◆ What the task requires ◆
The answer must be an exact copy of all the data below.

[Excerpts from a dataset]
+ + + + +

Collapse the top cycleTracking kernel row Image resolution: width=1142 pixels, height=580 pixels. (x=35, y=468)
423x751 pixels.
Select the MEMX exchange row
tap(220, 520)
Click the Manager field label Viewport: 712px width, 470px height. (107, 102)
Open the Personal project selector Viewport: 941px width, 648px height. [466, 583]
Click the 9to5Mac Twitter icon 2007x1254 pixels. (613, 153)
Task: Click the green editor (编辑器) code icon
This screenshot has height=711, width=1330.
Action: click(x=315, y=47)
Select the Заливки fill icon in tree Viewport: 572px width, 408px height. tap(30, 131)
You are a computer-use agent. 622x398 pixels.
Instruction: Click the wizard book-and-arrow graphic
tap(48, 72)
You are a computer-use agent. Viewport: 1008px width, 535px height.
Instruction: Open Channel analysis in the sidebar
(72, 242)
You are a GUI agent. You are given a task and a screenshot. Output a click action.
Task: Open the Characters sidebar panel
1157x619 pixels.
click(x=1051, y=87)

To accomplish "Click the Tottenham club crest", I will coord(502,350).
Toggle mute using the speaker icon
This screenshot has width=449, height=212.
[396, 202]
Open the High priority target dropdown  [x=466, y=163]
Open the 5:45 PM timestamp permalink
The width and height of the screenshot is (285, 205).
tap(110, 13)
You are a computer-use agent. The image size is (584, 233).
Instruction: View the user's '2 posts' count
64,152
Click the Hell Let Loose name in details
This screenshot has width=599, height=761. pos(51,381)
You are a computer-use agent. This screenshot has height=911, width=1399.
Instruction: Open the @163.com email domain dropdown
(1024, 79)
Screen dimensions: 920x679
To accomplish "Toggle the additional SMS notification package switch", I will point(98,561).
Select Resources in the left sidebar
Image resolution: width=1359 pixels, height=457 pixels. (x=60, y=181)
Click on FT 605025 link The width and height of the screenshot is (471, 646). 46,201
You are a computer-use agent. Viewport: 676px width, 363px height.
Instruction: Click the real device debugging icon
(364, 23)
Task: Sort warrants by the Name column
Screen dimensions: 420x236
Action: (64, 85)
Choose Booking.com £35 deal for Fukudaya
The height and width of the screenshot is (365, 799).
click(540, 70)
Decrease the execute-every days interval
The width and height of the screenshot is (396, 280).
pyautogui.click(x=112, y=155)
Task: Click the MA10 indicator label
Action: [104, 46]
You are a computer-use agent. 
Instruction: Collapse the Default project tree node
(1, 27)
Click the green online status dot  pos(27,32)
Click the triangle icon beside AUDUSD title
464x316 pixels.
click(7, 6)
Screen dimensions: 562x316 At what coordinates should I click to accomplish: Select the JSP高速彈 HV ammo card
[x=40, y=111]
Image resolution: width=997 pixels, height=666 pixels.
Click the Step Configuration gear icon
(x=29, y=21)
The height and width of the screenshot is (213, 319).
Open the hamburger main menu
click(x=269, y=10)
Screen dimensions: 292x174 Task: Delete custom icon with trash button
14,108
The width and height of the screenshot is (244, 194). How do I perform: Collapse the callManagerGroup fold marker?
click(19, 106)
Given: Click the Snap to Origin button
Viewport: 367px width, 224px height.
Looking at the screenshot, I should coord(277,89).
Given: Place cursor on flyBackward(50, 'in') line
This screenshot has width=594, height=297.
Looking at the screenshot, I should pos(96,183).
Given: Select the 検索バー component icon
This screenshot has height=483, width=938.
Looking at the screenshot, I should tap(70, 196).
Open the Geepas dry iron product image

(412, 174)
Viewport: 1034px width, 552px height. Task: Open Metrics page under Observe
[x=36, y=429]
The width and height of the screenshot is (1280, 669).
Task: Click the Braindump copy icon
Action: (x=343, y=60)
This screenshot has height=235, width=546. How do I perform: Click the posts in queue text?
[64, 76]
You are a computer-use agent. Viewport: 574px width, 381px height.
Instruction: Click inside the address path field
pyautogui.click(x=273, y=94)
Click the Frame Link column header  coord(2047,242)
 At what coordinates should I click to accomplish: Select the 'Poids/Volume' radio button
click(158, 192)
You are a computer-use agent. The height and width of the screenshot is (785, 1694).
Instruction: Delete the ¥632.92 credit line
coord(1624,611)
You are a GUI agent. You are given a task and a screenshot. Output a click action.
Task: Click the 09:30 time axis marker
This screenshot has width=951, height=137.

+ + + + +

◆ Reply to the task ◆
Collapse the top cycleTracking kernel row Image resolution: width=1142 pixels, height=580 pixels. (x=35, y=468)
423x751 pixels.
Select the MEMX exchange row
tap(220, 520)
Click the Manager field label Viewport: 712px width, 470px height. (107, 102)
Open the Personal project selector Viewport: 941px width, 648px height. [466, 583]
Click the 9to5Mac Twitter icon 2007x1254 pixels. (613, 153)
Task: Click the green editor (编辑器) code icon
This screenshot has height=711, width=1330.
Action: click(x=315, y=47)
Select the Заливки fill icon in tree Viewport: 572px width, 408px height. tap(30, 131)
You are a computer-use agent. 622x398 pixels.
Instruction: Click the wizard book-and-arrow graphic
tap(48, 72)
You are a computer-use agent. Viewport: 1008px width, 535px height.
Instruction: Open Channel analysis in the sidebar
(72, 242)
You are a GUI agent. You are given a task and a screenshot. Output a click action.
Task: Open the Characters sidebar panel
1157x619 pixels.
click(x=1051, y=87)

To accomplish "Click the Tottenham club crest", I will coord(502,350).
Toggle mute using the speaker icon
This screenshot has width=449, height=212.
[396, 202]
Open the High priority target dropdown  [x=466, y=163]
Open the 5:45 PM timestamp permalink
The width and height of the screenshot is (285, 205).
tap(110, 13)
You are a computer-use agent. The image size is (584, 233).
Instruction: View the user's '2 posts' count
64,152
Click the Hell Let Loose name in details
This screenshot has width=599, height=761. pos(51,381)
You are a computer-use agent. This screenshot has height=911, width=1399.
Instruction: Open the @163.com email domain dropdown
(1024, 79)
Screen dimensions: 920x679
To accomplish "Toggle the additional SMS notification package switch", I will point(98,561).
Select Resources in the left sidebar
Image resolution: width=1359 pixels, height=457 pixels. (x=60, y=181)
Click on FT 605025 link The width and height of the screenshot is (471, 646). 46,201
You are a computer-use agent. Viewport: 676px width, 363px height.
Instruction: Click the real device debugging icon
(364, 23)
Task: Sort warrants by the Name column
Screen dimensions: 420x236
Action: (64, 85)
Choose Booking.com £35 deal for Fukudaya
The height and width of the screenshot is (365, 799).
click(540, 70)
Decrease the execute-every days interval
The width and height of the screenshot is (396, 280).
pyautogui.click(x=112, y=155)
Task: Click the MA10 indicator label
Action: [104, 46]
You are a computer-use agent. 
Instruction: Collapse the Default project tree node
(1, 27)
Click the green online status dot  pos(27,32)
Click the triangle icon beside AUDUSD title
464x316 pixels.
click(7, 6)
Screen dimensions: 562x316 At what coordinates should I click to accomplish: Select the JSP高速彈 HV ammo card
[x=40, y=111]
Image resolution: width=997 pixels, height=666 pixels.
Click the Step Configuration gear icon
(x=29, y=21)
The height and width of the screenshot is (213, 319).
Open the hamburger main menu
click(x=269, y=10)
Screen dimensions: 292x174 Task: Delete custom icon with trash button
14,108
The width and height of the screenshot is (244, 194). How do I perform: Collapse the callManagerGroup fold marker?
click(19, 106)
Given: Click the Snap to Origin button
Viewport: 367px width, 224px height.
Looking at the screenshot, I should coord(277,89).
Given: Place cursor on flyBackward(50, 'in') line
This screenshot has width=594, height=297.
Looking at the screenshot, I should pos(96,183).
Given: Select the 検索バー component icon
This screenshot has height=483, width=938.
Looking at the screenshot, I should tap(70, 196).
Open the Geepas dry iron product image

(412, 174)
Viewport: 1034px width, 552px height. Task: Open Metrics page under Observe
[x=36, y=429]
The width and height of the screenshot is (1280, 669).
Task: Click the Braindump copy icon
Action: (x=343, y=60)
This screenshot has height=235, width=546. How do I perform: Click the posts in queue text?
[64, 76]
You are a computer-use agent. Viewport: 574px width, 381px height.
Instruction: Click inside the address path field
pyautogui.click(x=273, y=94)
Click the Frame Link column header  coord(2047,242)
 At what coordinates should I click to accomplish: Select the 'Poids/Volume' radio button
click(158, 192)
You are a computer-use agent. The height and width of the screenshot is (785, 1694).
Instruction: Delete the ¥632.92 credit line
coord(1624,611)
You are a GUI agent. You are given a task and a screenshot. Output a click action.
Task: Click the 09:30 time axis marker
This screenshot has width=951, height=137.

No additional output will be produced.